Quel a été votre parcours professionnel avant de prendre les rênes de la direction financière groupe Ægide-Domitys ?

Après l'ESCP, j'ai commencé ma carrière en conseil financier chez Accuracy. J'ai pu travailler sur des problématiques de finance « stratégique » afin d'aider les dirigeants à la prise de décision, autour de missions et de thématiques variées (due diligence, modélisation de BP, restructuring...). Après 7 années, j'ai souhaité intégrer une entreprise pour pouvoir me rapprocher de l'opérationnel. C'est pourquoi, j'ai intégré le groupe Clariane (anciennement Korian) début 2019 au sein du contrôle de gestion avant d'en devenir le directeur financier France en 2023. Pendant ces 5 années, j'ai pu allier la stratégie financière tout en étant au contact quotidien des opérationnels en établissement.

Vous avez opéré un virage en devenant CFO groupe d'Ægide-Domitys en 2024. Quelles sont les similitudes et les différences de mission pour un CFO entre un groupe comme Clariane (ex-Korian) et Ægide-Domitys?

A l'époque, Clariane réalisait 5 milliards de chiffre d'affaires dont 2,3 milliards en France (300 EHPAD et une centaine de cliniques - 25000 salariés). Concrètement, Clariane est 3 à 4 fois plus gros en termes de taille qu'Ægide-Domitys. Chez Ægide-Domitys, nous parlons de 190 résidences et 4600 salariés. De plus, Clariane est un groupe coté contrairement à Ægide-Domitys. Enfin, chez Clariane, j'étais directeur financier sur un seul pays, où je gérais la partie comptable et contrôle de gestion essentiellement. Aujourd'hui, chez Ægide-Domitys, j'ai une vision groupe, et je gère un scope plus large avec les achats, la finance et la DSI sur l'ensemble des pays où le groupe est présent (France, mais également la Belgique, l'Italie et l'Ile Maurice). La dimension relationnelle avec les actionnaires est importante. De plus, Domitys outre l'exploitation des résidences, est également promoteur immobilier et commercialisateur des appartements, qui sont vendus à des investisseurs (souvent des particuliers et parfois des institutionnels), là où les acteurs du marché des EHPAD se concentrent sur l'exploitation. Enfin, la structure de financement des résidences est privée, contrairement aux EHPAD qui sont financés, sur la partie médicale, en partie par l'Etat.

Vous parlez de votre "rôle relationnel avec vos actionnaires". Concrètement comment cela se traduit-il (points d'étapes, reportings, ...)

Nos actionnaires exigent d'avoir des informations financières fiables de manière régulière afin de pouvoir suivre l'activité commerciale, la profitabilité et les flux de trésorerie du groupe, tant d'un point de vue réalisé que d'un point de vue prévisionnel (budget, plan moyen-terme). Cela doit leur permettre de prendre des décisions stratégiques éclairées.

Matériel d'étude:
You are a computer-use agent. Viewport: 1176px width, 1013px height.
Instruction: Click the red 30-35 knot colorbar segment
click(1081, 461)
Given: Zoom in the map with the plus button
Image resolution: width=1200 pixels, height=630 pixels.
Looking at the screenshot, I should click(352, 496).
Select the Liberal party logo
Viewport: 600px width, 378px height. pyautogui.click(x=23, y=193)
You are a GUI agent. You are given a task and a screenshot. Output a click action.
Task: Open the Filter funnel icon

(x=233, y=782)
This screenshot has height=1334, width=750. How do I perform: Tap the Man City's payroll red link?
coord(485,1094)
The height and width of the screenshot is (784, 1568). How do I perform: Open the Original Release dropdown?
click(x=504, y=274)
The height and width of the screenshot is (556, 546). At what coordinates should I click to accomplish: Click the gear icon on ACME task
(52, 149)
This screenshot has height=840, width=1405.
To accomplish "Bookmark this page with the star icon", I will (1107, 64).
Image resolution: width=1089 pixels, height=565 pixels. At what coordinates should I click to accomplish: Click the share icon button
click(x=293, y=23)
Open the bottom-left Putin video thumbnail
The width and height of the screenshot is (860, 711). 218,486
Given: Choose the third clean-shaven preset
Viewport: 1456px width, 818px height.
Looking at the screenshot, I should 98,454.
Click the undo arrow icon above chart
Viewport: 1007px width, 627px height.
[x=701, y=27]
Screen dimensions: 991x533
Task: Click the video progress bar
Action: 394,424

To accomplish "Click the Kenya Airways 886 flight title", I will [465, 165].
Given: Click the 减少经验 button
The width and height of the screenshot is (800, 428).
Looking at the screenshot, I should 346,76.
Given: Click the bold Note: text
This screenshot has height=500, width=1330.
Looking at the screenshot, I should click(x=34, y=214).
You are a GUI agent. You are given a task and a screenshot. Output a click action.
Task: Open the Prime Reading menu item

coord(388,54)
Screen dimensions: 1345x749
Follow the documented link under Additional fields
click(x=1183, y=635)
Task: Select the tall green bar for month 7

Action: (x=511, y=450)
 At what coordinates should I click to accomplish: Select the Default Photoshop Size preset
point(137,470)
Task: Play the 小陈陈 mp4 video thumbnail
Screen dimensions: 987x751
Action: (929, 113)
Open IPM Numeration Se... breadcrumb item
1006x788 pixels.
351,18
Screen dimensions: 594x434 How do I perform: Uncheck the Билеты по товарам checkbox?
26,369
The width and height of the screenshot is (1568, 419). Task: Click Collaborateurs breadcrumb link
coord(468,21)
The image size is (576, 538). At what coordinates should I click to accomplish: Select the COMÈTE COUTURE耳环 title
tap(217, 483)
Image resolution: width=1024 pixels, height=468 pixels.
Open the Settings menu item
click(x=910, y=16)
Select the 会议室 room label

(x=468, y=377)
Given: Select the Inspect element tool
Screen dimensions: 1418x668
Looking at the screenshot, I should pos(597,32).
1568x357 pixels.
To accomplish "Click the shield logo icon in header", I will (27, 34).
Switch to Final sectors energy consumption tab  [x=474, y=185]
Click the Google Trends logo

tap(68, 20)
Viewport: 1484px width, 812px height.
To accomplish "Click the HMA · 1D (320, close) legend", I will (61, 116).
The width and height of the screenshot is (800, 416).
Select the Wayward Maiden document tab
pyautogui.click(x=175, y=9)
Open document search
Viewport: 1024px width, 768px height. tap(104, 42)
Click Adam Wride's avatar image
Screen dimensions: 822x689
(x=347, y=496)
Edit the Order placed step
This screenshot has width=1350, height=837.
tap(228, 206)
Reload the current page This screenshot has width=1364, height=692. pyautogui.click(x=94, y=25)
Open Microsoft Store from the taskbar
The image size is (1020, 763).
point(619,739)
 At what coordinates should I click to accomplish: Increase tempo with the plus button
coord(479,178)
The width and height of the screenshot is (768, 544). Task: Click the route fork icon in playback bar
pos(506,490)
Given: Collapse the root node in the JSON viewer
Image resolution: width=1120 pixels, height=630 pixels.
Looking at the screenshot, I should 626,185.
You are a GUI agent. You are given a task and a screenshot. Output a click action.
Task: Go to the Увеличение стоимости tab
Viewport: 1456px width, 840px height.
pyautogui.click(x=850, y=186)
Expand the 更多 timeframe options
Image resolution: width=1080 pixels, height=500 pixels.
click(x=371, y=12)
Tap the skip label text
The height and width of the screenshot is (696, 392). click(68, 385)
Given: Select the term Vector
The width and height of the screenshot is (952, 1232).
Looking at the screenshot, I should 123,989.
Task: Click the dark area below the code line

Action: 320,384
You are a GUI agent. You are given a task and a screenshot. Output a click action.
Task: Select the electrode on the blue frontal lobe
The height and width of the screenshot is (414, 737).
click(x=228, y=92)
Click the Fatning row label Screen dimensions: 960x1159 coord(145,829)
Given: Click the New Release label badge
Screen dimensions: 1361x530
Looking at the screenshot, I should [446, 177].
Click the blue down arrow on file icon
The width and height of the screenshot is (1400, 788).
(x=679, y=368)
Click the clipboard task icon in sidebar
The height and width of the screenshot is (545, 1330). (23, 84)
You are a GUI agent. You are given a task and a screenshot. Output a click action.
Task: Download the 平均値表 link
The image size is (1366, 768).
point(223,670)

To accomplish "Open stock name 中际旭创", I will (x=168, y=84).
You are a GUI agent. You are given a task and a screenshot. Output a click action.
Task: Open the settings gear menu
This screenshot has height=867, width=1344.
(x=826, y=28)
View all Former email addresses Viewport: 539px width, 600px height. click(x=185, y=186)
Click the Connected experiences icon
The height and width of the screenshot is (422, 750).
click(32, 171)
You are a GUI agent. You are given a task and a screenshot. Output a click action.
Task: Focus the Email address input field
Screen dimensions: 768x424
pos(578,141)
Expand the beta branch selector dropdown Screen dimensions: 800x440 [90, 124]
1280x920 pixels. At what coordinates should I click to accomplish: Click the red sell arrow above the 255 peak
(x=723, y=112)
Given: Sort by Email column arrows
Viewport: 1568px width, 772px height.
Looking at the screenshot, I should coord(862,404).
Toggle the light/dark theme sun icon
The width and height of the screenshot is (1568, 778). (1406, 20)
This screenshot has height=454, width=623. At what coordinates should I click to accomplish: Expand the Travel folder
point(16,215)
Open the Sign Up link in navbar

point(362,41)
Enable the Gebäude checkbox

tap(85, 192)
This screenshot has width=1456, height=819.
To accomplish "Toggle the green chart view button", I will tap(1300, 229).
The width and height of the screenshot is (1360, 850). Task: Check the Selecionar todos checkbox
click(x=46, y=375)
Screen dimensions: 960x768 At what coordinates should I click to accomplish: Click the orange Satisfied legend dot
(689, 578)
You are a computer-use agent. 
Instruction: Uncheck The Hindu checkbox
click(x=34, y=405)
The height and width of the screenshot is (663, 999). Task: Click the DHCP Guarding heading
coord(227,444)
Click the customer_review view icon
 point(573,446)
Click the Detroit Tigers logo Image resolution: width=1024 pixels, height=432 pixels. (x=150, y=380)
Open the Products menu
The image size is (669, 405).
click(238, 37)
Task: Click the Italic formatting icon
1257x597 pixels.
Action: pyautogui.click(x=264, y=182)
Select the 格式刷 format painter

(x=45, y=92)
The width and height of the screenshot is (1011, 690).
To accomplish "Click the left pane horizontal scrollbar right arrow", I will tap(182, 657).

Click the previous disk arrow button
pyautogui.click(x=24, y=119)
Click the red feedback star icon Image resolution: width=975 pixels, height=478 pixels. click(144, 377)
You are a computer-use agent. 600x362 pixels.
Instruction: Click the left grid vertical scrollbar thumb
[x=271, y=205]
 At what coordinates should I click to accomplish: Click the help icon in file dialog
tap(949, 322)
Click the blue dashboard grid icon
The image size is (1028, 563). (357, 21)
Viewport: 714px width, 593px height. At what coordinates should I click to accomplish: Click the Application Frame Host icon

Consigne A: D'après l'entretien, combien de résidences compte Ægide-Domitys ?
Consigne B: Recopiez, s'il vous plaît, tout le passage de l'entretien depuis « Vous avez opéré » jusqu'à « (ex-Korian) et Ægide-Domitys? ».

Réponse A: 190 résidences.

Réponse B:
Vous avez opéré un virage en devenant CFO groupe d'Ægide-Domitys en 2024. Quelles sont les similitudes et les différences de mission pour un CFO entre un groupe comme Clariane (ex-Korian) et Ægide-Domitys?